"When in doubt, add tourbillon." This might have been the mantra for many high-end watch brands since the dawn of the new millennium, and while the tourbillon trend is tired, it is far from being dead... a point proven by the latest pre-SIHH release coming in the shape of the new Jaeger-LeCoultre Geophysic Tourbillon Universal Time.
It was back in 2014 that we went hands-on with the first pieces from the re-launched Geophysic collection, a line of watches based on one of the numerous "sleeping beauties" (i.e., one of many discontinued vintage watch collections) of Jaeger-LeCoultre. Originally produced for a short time in 1958 and revived in 2014, the Geophysic has received a lot of love from the brand as we saw this vintage-inspired, classical-looking, elegant collection expand. The latest addition to it is called the Jaeger-LeCoultre Geophysic Tourbillon Universal Time and it is based on the Geophysic Universal Time that you can read more about in our hands-on here.
This new Geophysic world timer is the first world time watch with a flying tourbillon (who knew there still were permutations of complications not yet exhausted by Swiss brands already?) and the third ever from Jaeger-LeCoultre to feature the manufacture's Gyrolab balance-equipped tourbillon. Just like the Geophysics from the last few years, this piece also has some cool details hidden underneath its heavy platinum dress.

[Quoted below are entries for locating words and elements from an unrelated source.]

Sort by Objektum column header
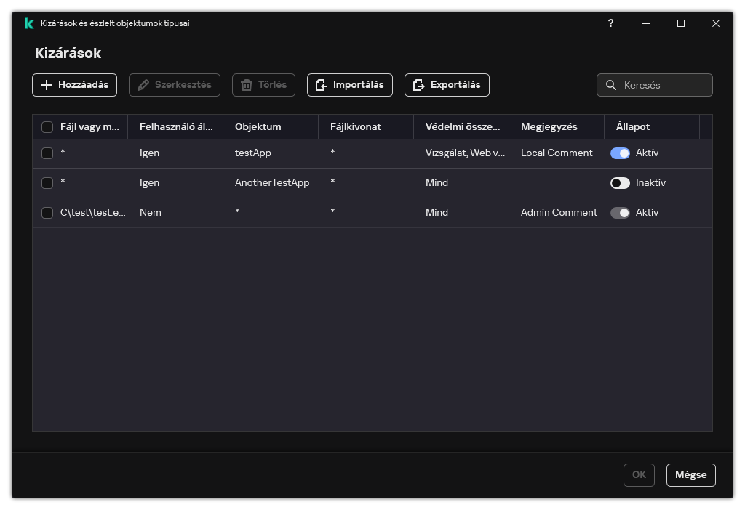(x=258, y=126)
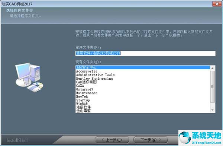Select the Maintenance folder entry
The image size is (223, 146).
pyautogui.click(x=143, y=93)
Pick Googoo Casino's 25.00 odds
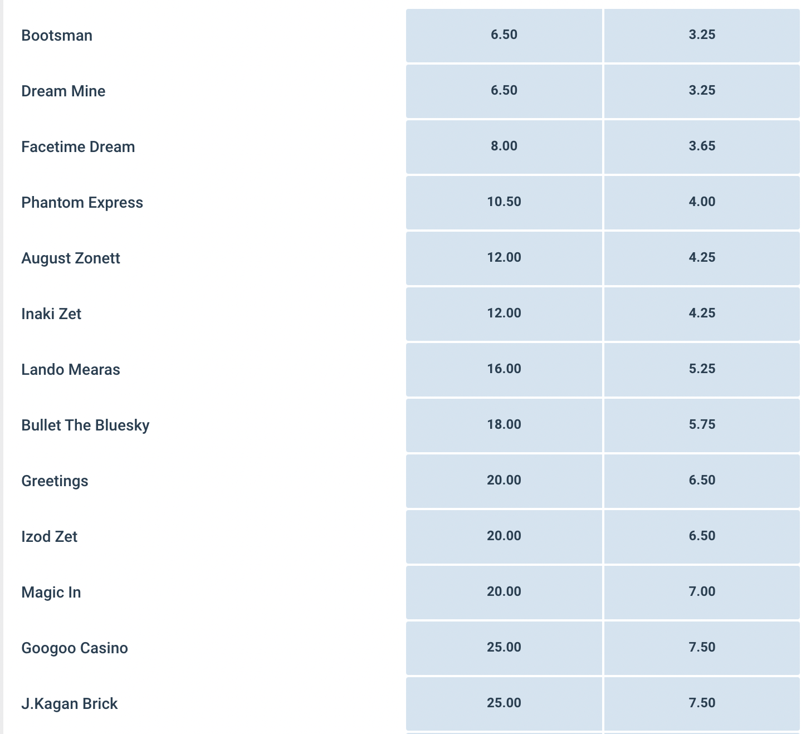Image resolution: width=801 pixels, height=734 pixels. [504, 647]
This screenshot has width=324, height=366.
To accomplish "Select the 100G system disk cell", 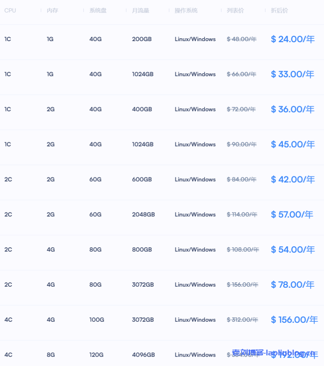I will pos(97,320).
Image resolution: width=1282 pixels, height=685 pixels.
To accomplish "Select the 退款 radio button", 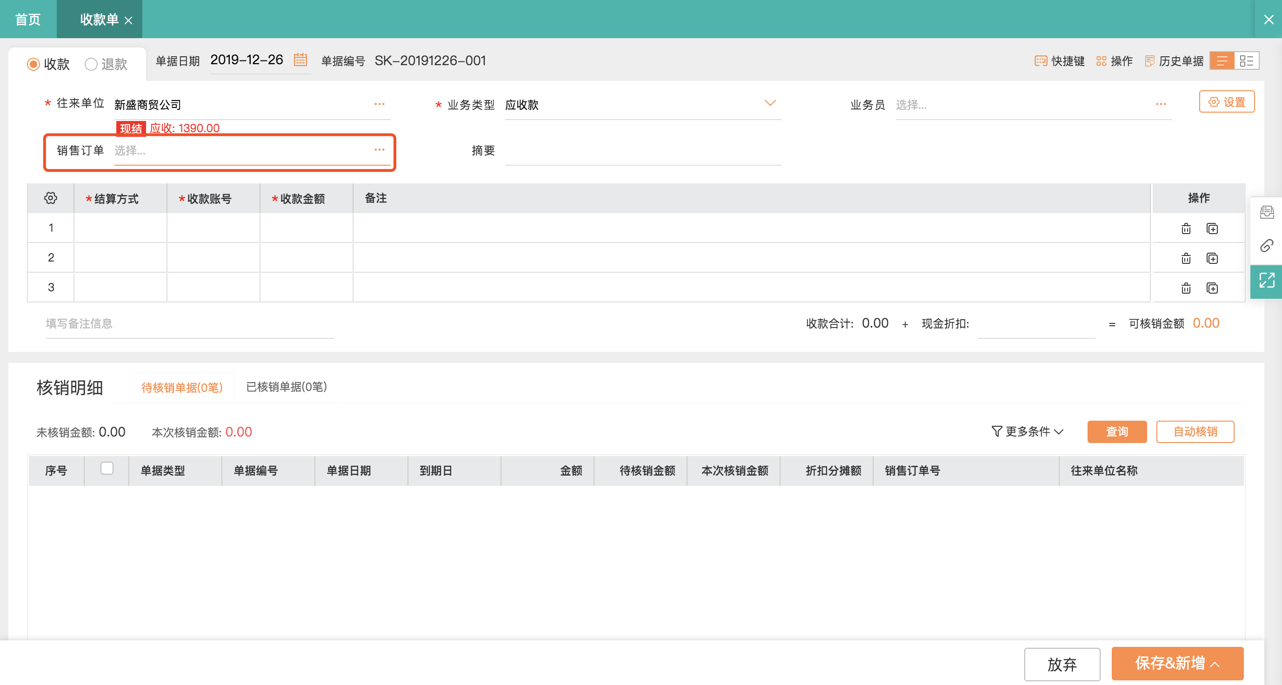I will [94, 61].
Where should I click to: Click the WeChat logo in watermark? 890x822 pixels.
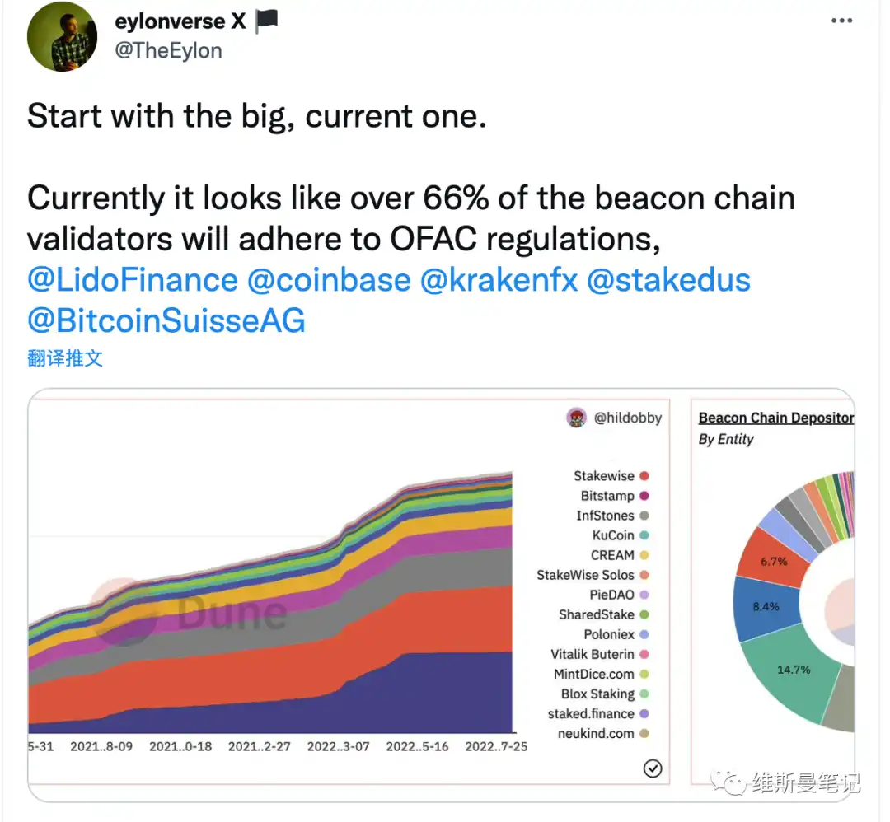point(728,782)
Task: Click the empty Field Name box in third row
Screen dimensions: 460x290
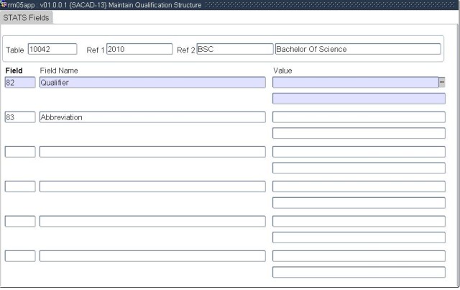Action: [x=152, y=151]
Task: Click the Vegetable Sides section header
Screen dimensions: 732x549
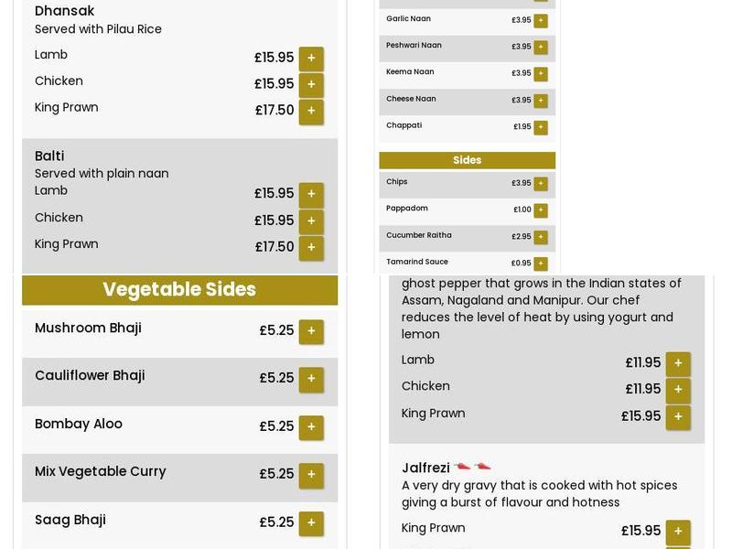Action: [179, 290]
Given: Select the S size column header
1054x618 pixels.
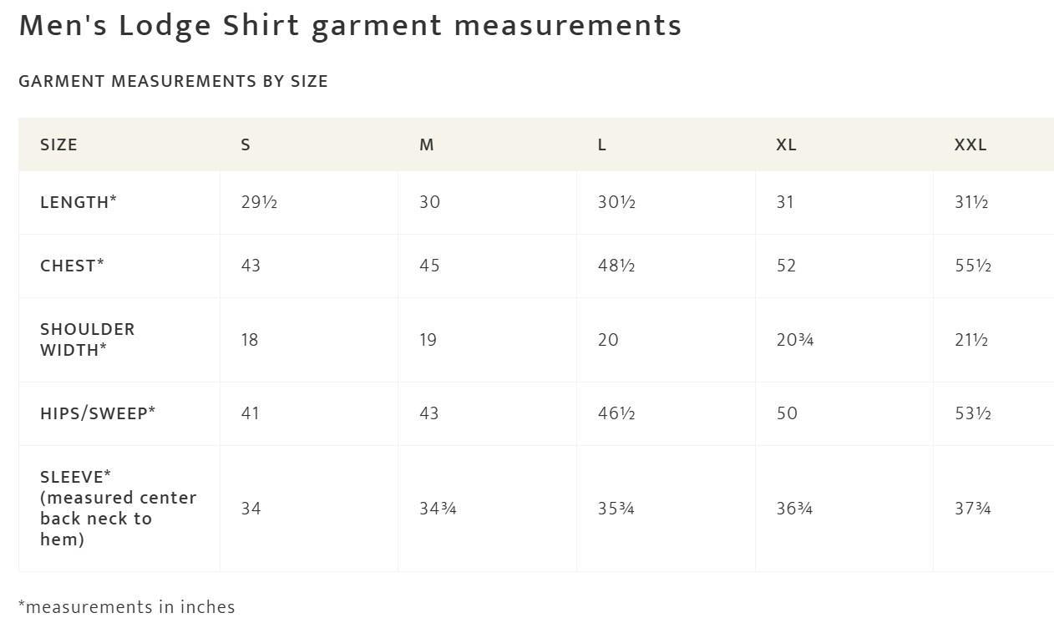Looking at the screenshot, I should [246, 144].
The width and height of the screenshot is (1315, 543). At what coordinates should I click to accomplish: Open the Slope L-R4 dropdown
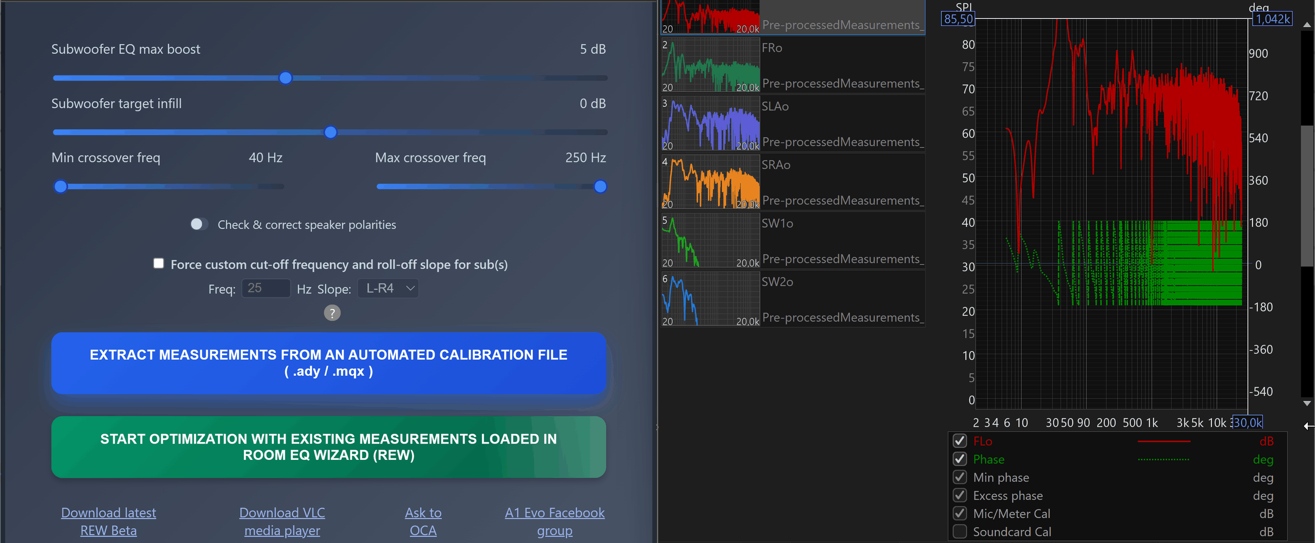click(x=388, y=288)
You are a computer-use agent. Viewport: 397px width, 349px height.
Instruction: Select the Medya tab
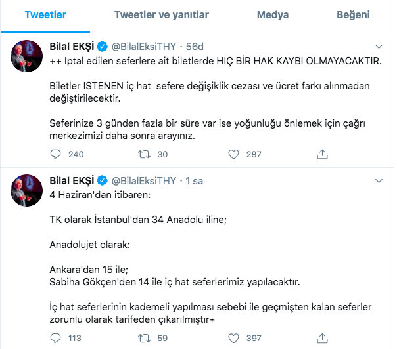tap(272, 14)
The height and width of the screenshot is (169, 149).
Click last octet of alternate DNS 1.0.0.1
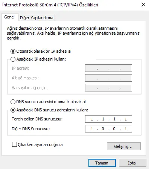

It's a tough choice whether to start with the technical or the aesthetic details, but when we let our hearts decide... it'll have to be the Gyrolab balance. I mean it has "gyro" and "lab" in its name, and that's as nerdy as any major Swiss brand could possibly get!
The Gyrolab balance was developed for and debuted in the Jaeger-LeCoultre Master Compressor Extreme LAB from 2007 (it is here where we'll note that many of us in team aBlogtoWatch would love to see more pieces from this bold and high-tech range of Jaeger-Lecoultre watches). This meant a strong start, but we were soon let down by the apparent omission of this JLC-logo-inspired new balance from pretty much all JLC watches made thereafter – mind you, though, the mind-alteringly awesome Reverso Gyrotourbillon (hands-on here) of 2016 also had it. So, the Gyrolab disappeared as quickly as it came and remained tucked away safely in the manufacture all the way until 2015, when the production-made Geophysic True Second and Universal Time finally received this "new" feature.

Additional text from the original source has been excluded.